Unlike Basalla’s and Mokyr’s theories, Aunger adheres to the blindness principle: he holds that the basic processes of meme and artifact variation and selection are not properly understood as conscious and goal-driven, even if conscious decisions and goals play a role in them. This is, indeed, a basic tenet of memetics: the evolution of memes, or ideas, is not explained as the result of conscious cognitive processes and actions by human agents, but rather as a process of blind variation and selection of memes in human beings who function as passive hosts to this process. Memetics therefore takes Darwinism significantly farther than Darwin ever did: even the watch found by William Paley turns out to be not the result of conscious design but rather the result of blind variation and selection. Just like biological organisms, memeticists hold, human-made artifacts are the result of processes of evolution by natural selection.

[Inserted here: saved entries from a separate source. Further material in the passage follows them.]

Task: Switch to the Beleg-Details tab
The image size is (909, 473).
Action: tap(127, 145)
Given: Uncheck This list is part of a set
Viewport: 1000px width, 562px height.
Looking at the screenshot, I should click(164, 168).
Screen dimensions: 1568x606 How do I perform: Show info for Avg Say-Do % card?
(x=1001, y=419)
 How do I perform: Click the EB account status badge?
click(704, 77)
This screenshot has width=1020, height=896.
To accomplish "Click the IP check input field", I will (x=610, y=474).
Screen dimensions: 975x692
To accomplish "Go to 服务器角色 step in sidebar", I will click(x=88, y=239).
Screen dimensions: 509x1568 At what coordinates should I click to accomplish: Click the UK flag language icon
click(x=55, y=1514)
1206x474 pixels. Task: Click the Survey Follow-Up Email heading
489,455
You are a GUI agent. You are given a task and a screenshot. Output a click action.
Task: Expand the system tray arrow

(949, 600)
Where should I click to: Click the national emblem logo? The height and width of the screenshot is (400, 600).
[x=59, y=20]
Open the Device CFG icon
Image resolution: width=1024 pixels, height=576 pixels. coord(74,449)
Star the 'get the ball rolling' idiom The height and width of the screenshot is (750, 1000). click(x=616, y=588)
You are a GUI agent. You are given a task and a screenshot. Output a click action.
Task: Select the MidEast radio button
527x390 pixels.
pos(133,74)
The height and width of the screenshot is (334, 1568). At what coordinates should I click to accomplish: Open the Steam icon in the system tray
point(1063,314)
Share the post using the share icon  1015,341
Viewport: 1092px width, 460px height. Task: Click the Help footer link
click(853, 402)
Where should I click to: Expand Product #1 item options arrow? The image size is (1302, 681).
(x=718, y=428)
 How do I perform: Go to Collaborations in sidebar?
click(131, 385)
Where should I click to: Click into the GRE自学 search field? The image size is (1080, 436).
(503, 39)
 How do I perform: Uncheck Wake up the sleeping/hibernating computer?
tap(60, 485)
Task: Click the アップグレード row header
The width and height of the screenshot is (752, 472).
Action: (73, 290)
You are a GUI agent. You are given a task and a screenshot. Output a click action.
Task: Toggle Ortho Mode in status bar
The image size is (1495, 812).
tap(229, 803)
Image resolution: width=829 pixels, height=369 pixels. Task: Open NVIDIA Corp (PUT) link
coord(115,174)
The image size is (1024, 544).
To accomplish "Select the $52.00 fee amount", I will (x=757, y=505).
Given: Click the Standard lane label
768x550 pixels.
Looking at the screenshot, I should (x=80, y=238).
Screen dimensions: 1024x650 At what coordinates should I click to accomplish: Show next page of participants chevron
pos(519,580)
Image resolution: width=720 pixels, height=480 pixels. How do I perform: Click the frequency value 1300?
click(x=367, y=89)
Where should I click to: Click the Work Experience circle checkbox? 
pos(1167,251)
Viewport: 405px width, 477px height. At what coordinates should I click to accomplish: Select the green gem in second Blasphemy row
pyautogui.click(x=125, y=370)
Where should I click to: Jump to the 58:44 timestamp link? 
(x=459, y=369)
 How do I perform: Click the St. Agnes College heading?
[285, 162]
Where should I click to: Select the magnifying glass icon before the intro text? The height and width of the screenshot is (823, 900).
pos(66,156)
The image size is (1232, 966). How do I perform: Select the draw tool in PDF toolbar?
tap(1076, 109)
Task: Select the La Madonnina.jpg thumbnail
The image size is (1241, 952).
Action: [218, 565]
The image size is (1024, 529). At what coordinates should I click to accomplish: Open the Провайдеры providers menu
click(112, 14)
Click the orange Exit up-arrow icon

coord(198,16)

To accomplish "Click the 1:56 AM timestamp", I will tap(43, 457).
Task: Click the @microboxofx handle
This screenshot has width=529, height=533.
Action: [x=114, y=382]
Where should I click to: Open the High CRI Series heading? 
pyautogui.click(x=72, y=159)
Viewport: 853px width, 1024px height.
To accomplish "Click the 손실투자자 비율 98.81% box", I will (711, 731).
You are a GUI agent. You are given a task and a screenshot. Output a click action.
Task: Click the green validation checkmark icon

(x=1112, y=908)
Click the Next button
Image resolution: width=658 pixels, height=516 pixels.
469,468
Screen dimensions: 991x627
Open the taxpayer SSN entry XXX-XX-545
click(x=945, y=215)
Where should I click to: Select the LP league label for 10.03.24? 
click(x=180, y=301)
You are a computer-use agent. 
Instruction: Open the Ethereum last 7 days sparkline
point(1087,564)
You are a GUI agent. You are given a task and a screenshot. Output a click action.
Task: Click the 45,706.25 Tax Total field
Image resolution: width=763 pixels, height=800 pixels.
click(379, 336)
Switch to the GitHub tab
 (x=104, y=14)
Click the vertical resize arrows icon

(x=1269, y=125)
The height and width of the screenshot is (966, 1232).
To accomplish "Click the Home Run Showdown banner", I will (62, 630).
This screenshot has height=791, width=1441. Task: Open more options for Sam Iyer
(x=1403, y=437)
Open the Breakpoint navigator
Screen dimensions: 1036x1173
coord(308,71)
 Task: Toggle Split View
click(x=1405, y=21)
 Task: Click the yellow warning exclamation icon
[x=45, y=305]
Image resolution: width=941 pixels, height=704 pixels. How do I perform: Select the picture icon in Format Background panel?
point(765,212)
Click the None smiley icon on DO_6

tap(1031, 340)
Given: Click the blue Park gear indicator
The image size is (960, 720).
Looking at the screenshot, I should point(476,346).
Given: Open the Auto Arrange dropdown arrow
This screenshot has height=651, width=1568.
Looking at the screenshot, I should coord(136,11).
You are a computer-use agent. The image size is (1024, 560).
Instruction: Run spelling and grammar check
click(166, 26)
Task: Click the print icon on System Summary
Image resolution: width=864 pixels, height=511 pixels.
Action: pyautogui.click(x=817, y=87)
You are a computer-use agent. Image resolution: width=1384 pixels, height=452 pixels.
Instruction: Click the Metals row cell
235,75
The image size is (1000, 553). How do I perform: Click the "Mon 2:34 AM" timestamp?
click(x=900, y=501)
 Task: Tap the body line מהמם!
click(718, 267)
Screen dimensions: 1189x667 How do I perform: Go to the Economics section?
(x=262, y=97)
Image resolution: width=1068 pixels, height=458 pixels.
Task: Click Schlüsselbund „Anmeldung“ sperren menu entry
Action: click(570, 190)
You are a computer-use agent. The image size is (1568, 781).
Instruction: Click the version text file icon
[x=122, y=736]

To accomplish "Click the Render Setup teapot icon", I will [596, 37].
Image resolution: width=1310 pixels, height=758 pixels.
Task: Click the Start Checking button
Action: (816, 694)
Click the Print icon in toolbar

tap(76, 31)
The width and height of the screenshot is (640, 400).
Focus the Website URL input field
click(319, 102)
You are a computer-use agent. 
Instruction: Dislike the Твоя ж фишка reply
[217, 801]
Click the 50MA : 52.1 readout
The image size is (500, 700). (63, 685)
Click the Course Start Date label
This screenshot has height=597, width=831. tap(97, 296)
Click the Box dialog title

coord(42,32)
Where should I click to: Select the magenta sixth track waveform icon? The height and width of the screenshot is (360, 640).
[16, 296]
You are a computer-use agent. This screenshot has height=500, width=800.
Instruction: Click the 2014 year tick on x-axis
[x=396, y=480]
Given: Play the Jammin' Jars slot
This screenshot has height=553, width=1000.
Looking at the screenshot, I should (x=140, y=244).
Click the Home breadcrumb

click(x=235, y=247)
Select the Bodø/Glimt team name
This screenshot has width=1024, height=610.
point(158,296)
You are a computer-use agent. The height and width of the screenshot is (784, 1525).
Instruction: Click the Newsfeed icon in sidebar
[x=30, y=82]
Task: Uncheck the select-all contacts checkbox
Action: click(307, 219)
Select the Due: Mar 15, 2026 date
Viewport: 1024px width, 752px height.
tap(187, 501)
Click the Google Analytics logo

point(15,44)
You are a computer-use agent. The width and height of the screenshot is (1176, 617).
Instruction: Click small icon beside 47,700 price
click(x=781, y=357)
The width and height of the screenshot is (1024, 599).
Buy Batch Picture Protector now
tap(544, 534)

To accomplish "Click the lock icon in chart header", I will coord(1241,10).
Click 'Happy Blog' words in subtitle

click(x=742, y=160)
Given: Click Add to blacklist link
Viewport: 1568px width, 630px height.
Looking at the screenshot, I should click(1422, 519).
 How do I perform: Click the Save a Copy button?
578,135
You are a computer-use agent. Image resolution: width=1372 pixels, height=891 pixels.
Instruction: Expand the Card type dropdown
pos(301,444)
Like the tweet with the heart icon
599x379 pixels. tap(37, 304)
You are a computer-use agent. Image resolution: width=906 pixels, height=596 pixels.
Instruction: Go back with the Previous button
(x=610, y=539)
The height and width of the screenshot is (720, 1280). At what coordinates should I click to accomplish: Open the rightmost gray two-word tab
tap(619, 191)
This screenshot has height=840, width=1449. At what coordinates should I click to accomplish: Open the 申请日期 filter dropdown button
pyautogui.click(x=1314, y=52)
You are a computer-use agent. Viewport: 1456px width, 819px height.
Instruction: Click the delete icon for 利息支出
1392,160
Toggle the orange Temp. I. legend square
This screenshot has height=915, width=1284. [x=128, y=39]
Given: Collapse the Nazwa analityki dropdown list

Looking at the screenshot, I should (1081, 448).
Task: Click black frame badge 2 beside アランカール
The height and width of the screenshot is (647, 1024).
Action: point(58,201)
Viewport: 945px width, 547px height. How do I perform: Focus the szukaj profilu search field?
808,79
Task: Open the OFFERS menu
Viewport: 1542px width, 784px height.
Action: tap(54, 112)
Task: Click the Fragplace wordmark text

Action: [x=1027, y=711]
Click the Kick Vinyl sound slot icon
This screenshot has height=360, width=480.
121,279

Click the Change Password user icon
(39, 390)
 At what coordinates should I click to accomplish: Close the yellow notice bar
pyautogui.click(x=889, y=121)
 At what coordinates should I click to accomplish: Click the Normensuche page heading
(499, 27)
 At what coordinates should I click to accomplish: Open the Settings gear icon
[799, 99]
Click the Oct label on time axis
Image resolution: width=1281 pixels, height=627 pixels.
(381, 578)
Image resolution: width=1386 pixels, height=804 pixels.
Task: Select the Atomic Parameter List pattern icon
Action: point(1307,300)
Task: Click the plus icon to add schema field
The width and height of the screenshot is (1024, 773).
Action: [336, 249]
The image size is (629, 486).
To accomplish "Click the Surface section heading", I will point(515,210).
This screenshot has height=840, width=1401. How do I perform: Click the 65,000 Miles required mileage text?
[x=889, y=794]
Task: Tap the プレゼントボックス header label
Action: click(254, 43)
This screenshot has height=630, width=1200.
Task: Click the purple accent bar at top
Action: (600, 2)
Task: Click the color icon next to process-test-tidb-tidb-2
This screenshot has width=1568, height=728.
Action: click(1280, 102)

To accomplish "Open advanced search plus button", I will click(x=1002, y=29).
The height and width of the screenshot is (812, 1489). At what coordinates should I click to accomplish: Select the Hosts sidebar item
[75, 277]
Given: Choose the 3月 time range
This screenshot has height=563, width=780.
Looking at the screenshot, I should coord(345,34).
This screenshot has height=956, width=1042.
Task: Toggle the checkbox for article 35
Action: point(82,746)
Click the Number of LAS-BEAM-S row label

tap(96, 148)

6 Designers and Technological Evolution

What, according to these three evolutionary theories of technology, is the nature of engineering design? I will start with answering this question for Basalla’s and Mokyr’s theories, which, unlike Aunger’s, construe technological change as dependent on the conscious deliberation and foresight of human agents. On their view, then, evolutionary processes are not necessarily blind, and the design of technology is part of an evolutionary process while simultaneously involving foresight by designers. Their view seems to run counter to the blindness principle outlined in section 2. However, as I will now argue, this principle is too strong in its current form even for biological evolution and therefore needs to be modified. Evolutionary processes of variation and selection sometimes do involve foresight and conscious choice.

Natural selection is often contrasted with artificial selection, which is the selection by humans of animal and plant phenotypes, which creates new breeds within a species, and may even yield a species. The dog is a domesticated species upon which artificial selection has been worked for thousands of years, resulting in hundreds of different breeds. Clearly, these breeds are the result of processes of variation and selection that resemble natural selection in every way, except that they involve human foresight and choice working in conjunction with “natural” processes of variation and selection. Yet, does the dependency of the evolution of dogs on human foresight really differentiate it from ordinary, natural evolution?

Closer consideration shows that in natural selection, foresight and choice also frequently play a major role, because natural selection often depends on intentional, forward-looking actions by animals and humans. Animals select their mate, predators select their prey, and animals choose the immediate environment in which they live and the things and animals with which they interact, and parents choose which offspring they give the most food or are most protective of. These choices are generally guided by expectations about the future. They are a large factor in the processes of selection, variation, and reproduction that occur in natural selection.

It may be objected that there still is a major difference between artificial and natural selection: artificial selection is selection with the explicit aim to grow or breed certain species with predefined properties (phenotypic traits), whereas the foresight in natural selection is not similarly aimed at designing the traits of offspring. A rabbit breeder may successfully breed a rabbit with a white body, black head and red eyes, but it would seem that two rabbits in the wild do not mate because they aim to realize offspring with certain phenotypic properties. Rather, they mate because they lust for each other and desire to copulate.40

вернуться

40

It may occur that humans consciously or unconsciously select a certain mate to generate offspring with certain phenotypic properties, but this does not seem to be a major factor in mate selection. Possibly, such considerations also play a role in mate selection by animals.